Integration of economic, security, and governance frameworks offers comprehensive approaches to deterring coups. When trade agreements, security partnerships, and development assistance all incorporate consistent democratic conditionality, the cumulative pressure on juntas increases substantially. This integration requires sustained diplomatic coordination and willingness to prioritize democratic values over short-term strategic calculations. The evolution of the African Union's normative framework, including efforts to develop a regional peace and security architecture that addresses unconstitutional changes of government, reflects ongoing institutional innovation.
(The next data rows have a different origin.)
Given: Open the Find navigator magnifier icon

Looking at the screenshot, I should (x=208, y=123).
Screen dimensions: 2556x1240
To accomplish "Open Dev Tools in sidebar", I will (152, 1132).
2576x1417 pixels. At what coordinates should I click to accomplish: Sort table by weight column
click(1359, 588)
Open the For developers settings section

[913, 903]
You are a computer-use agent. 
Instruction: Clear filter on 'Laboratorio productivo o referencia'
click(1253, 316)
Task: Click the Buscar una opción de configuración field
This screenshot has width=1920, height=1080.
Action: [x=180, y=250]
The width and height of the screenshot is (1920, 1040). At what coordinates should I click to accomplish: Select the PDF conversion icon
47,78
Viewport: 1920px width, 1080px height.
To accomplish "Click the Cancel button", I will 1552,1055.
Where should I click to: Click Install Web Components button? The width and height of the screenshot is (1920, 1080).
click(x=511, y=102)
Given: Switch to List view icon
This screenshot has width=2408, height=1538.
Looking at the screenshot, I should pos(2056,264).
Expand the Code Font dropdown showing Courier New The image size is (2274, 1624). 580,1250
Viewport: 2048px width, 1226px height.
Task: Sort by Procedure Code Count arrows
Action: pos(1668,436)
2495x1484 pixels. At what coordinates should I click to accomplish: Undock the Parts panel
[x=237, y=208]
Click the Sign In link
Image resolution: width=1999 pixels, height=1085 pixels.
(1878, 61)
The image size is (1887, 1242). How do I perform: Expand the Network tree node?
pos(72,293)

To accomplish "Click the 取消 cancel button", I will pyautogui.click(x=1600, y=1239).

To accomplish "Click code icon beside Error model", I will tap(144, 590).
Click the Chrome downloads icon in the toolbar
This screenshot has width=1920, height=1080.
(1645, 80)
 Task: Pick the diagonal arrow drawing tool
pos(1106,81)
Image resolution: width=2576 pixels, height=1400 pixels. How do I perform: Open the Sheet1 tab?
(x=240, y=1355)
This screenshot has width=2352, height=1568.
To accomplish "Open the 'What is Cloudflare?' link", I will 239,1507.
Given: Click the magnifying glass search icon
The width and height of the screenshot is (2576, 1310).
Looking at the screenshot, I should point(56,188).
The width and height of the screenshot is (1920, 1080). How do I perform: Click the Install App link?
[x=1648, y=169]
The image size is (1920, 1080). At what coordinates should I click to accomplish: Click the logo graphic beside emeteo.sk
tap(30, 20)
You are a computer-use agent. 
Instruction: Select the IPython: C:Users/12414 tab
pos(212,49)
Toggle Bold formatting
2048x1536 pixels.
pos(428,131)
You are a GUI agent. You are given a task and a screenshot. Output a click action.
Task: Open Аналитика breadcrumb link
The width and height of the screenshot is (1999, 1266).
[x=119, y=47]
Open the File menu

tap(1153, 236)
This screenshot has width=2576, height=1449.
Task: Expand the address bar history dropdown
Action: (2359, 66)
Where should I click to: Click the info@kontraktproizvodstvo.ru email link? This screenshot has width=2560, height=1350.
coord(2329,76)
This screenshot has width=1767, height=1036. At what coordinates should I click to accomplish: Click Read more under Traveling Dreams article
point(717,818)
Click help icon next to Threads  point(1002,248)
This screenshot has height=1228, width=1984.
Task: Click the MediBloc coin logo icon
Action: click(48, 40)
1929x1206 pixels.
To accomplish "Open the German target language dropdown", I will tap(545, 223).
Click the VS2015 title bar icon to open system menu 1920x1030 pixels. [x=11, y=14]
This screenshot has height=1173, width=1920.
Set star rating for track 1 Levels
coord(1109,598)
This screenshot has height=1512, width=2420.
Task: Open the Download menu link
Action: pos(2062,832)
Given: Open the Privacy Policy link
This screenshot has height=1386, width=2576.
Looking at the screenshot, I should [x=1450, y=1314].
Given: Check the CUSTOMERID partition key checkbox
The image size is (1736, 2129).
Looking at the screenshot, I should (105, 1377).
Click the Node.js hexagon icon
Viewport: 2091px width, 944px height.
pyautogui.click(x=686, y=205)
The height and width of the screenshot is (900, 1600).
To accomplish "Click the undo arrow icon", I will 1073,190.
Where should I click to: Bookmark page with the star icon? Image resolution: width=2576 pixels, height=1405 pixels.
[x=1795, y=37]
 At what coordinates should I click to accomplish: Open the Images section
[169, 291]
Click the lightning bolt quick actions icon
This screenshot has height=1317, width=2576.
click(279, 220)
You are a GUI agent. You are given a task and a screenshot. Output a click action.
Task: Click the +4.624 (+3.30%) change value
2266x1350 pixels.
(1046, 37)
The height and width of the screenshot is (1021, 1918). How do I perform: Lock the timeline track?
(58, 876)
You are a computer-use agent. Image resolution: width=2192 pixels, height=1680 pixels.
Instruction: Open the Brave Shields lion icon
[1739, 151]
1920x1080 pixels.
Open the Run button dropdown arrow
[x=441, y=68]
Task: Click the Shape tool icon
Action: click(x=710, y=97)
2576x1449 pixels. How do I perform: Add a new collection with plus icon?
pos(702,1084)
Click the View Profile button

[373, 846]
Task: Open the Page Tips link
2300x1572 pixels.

Measuring Effectiveness and Learning from Experience
Rigorous assessment of treaty-based interventions remains essential for improving their effectiveness. Academic research increasingly examines which combinations of international pressure prove most effective in specific contexts. Factors including regime type, economic structure, regional dynamics, and domestic opposition strength all influence how treaties impact authoritarian governance. Quantitative studies suggest that targeted sanctions have higher success rates than comprehensive sanctions, while diplomatic isolation alone rarely forces regime change. Case study analysis emphasizes the importance of timing and coordination: early, unified responses are more likely to prevent consolidation of authoritarian rule than delayed, fragmented actions.
Successful transitions from junta rule, such as those in Chile (1990), Uruguay (1985), and more recently in Gambia (2017), typically involve sustained international pressure combined with strong domestic mobilization. Treaties provide crucial support structures—legitimacy, resources, legal frameworks—but they rarely prove sufficient alone. The Gambia's transition followed ECOWAS military intervention backed by the AU and UN, demonstrating how treaty-based political authorization can enable robust enforcement. However, such interventions require the rare combination of regional willingness and capability.
Long-term norm internalization may represent the most important contribution of international agreements. Even when specific treaty interventions fail to immediately dislodge juntas, they establish expectations and standards that shape future political possibilities. The gradual strengthening of international democratic norms creates an increasingly hostile environment for military rule, raising the costs of authoritarian governance over time. The decline in successful coups globally since the 1960s, despite periodic reversals, suggests that treaty-based frameworks have contributed to a normative shift against unconstitutional changes of government.
Conclusion
International treaties serve as imperfect but essential tools for challenging military juntas and supporting democratic governance worldwide. Their effectiveness depends on consistent enforcement, coordination among multiple actors, and integration with domestic democratic movements. As authoritarian threats evolve—through digital repression, resource capture, and geopolitical manipulation—treaty-based mechanisms must adapt while maintaining commitment to fundamental principles of human rights, political participation, and accountable governance. The international community's willingness to prioritize these values through sustained diplomatic, economic, and legal pressure ultimately determines whether treaties can fulfill their potential as instruments of democratic change. Recent crises in Myanmar, Niger, and the Sahel demonstrate both the power and the fragility of treaty-based responses, highlighting the urgent need for institutional innovation and political commitment to defend democratic norms against the persistent threat of military rule.